Single by King Missile

from the album Fluting on the Hump
- Released: 1987
- Recorded: 1987
- Genre: Avant-garde
- Length: 2:12
- Label: Shimmy Disc
- Songwriter(s): John S. Hall, King Missile
- Producer(s): Kramer

King Missile singles chronology
|  | "Take Stuff from Work" (1987) | "The Box" (1988) |

= Take Stuff from Work =

"Take Stuff from Work" is a song by avant-garde band King Missile. It appears on the band's 1987 debut album Fluting on the Hump.

==Content==
In "Take Stuff from Work," a jangly acoustic guitar and simple drumbeat are punctuated by occasional saxophone fills as frontman John S. Hall delivers a monologue in which he advises listeners to steal various office supplies from their places of employment. Hall states that such theft is "the best way to feel better about your job," and concludes, "I wrote this at work. They're paying me to write about stuff I steal from them. Life is good."

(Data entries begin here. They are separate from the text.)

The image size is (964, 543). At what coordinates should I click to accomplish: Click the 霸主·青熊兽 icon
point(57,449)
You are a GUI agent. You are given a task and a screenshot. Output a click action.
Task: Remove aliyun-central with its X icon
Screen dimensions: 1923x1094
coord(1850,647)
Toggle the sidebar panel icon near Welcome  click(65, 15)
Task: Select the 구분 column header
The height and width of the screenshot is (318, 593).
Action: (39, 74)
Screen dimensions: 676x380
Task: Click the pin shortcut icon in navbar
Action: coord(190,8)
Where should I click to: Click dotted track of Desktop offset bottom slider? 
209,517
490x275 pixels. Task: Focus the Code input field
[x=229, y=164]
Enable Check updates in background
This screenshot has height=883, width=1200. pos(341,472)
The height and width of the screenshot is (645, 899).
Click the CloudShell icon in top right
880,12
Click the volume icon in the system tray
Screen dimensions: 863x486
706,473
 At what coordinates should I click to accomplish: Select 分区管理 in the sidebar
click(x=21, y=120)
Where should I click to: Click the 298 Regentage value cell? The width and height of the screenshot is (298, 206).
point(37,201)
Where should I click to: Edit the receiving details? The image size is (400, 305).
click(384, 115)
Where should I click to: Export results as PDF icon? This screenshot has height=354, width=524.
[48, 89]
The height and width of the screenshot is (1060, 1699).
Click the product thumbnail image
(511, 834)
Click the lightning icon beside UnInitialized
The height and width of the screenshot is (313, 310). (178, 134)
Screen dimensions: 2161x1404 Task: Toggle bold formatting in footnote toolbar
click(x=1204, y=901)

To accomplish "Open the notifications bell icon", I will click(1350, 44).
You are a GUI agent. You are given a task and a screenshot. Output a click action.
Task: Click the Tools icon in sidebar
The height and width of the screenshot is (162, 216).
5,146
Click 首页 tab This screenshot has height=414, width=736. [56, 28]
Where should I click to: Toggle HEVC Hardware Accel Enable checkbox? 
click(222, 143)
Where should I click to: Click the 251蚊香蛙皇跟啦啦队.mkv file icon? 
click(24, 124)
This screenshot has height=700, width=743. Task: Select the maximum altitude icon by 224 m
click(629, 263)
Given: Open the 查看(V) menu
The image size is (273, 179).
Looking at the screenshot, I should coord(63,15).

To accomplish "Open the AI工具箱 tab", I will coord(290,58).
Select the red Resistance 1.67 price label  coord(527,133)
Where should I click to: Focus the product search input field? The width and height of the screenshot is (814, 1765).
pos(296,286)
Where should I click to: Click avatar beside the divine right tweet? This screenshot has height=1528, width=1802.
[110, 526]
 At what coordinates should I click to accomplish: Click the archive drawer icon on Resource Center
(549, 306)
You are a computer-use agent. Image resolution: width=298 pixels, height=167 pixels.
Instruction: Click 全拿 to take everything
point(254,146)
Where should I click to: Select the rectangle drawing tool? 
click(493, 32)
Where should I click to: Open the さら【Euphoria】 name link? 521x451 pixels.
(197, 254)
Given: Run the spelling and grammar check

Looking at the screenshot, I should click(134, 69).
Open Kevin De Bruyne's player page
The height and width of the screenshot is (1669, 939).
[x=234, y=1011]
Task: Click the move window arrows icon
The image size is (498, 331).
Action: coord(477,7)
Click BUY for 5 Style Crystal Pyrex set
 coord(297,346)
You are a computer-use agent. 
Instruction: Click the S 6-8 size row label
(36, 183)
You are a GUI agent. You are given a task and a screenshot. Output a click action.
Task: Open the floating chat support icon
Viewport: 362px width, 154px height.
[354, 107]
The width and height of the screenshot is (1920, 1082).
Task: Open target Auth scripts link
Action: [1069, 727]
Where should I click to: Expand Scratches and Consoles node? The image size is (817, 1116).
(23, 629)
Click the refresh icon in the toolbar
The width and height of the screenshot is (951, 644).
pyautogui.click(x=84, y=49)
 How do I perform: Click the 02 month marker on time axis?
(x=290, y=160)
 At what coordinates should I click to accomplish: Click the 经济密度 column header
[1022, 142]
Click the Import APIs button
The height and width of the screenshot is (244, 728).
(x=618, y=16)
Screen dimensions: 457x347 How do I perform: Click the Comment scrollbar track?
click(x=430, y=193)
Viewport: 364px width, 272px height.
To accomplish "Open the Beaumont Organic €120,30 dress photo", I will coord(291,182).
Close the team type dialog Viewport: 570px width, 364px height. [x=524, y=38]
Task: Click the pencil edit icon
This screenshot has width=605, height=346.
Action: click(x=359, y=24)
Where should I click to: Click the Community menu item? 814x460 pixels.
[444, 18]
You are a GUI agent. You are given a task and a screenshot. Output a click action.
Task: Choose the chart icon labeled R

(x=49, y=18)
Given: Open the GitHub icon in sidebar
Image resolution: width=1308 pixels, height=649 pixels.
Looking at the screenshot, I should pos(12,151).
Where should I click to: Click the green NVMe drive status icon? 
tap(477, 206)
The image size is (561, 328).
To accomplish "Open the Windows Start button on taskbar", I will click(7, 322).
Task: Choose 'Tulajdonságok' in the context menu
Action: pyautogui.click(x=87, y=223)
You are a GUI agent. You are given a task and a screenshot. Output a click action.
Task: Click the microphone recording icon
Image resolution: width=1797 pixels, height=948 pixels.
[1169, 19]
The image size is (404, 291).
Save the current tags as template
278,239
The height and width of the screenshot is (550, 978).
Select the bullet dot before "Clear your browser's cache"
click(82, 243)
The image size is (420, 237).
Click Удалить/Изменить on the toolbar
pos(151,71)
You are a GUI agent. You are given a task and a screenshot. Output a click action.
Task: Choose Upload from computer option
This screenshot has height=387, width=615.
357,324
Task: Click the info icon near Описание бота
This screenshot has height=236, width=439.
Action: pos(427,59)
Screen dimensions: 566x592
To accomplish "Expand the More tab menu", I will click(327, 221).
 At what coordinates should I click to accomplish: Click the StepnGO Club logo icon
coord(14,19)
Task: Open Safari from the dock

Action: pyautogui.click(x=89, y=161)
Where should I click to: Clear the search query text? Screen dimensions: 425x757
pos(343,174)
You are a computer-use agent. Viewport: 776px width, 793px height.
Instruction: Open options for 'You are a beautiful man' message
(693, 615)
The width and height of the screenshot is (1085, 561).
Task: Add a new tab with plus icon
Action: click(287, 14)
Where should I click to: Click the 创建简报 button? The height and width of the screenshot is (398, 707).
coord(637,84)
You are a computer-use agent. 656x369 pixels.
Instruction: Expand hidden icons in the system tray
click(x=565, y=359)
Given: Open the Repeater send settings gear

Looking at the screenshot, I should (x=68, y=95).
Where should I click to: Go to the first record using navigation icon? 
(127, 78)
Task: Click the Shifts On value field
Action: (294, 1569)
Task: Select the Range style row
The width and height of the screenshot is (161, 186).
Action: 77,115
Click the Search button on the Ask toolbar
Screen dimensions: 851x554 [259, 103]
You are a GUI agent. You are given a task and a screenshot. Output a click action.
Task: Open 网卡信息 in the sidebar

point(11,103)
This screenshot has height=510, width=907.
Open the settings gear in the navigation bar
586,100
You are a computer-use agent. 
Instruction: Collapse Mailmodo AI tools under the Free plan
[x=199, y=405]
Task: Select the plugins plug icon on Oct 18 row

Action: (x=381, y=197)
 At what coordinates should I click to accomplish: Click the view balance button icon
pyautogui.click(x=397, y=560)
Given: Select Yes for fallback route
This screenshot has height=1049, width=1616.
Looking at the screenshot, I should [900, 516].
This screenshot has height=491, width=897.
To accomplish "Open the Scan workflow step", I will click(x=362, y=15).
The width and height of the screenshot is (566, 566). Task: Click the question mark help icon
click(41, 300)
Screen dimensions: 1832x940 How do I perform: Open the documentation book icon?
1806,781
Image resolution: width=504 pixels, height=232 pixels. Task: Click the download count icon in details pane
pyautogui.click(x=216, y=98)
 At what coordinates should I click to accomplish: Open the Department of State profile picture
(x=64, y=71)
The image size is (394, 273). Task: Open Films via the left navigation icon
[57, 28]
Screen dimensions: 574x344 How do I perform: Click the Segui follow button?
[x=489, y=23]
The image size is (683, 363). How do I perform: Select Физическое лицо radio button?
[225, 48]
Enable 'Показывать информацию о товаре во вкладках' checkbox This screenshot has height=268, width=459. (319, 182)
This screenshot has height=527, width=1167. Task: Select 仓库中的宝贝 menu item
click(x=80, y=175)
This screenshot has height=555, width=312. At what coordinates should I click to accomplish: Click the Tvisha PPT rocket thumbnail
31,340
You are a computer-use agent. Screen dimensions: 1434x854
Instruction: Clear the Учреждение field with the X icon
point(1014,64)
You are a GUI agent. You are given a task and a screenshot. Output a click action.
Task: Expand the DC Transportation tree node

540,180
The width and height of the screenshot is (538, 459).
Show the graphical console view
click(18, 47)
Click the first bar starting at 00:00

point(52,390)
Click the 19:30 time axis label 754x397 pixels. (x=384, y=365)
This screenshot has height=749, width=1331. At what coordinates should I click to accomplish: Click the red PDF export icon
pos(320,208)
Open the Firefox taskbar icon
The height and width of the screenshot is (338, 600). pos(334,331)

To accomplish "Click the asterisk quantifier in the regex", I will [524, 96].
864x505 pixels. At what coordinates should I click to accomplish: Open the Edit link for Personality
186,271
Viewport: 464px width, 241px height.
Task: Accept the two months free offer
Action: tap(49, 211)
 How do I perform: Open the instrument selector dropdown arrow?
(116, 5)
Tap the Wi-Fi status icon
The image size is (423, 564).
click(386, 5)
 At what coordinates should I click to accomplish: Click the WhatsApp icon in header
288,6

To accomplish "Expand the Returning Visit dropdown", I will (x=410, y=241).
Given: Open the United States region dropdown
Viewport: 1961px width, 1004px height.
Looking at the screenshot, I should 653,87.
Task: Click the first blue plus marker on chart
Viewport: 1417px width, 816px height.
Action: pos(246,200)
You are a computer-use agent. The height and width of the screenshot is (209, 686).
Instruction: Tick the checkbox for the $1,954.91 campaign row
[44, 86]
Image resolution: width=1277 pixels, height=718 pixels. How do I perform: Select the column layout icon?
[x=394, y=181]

In the liner notes of the compilation Mystical Shit & Fluting on the Hump, Hall writes of "Take Stuff from Work": "I did, in fact, write this at work... I went to my desk [and] just looked around the room to think of things to take. The whole thing was completely unoriginal."

==Music video==
The video for "Take Stuff from Work" was directed for no fee by J.F.K. Nitzberg.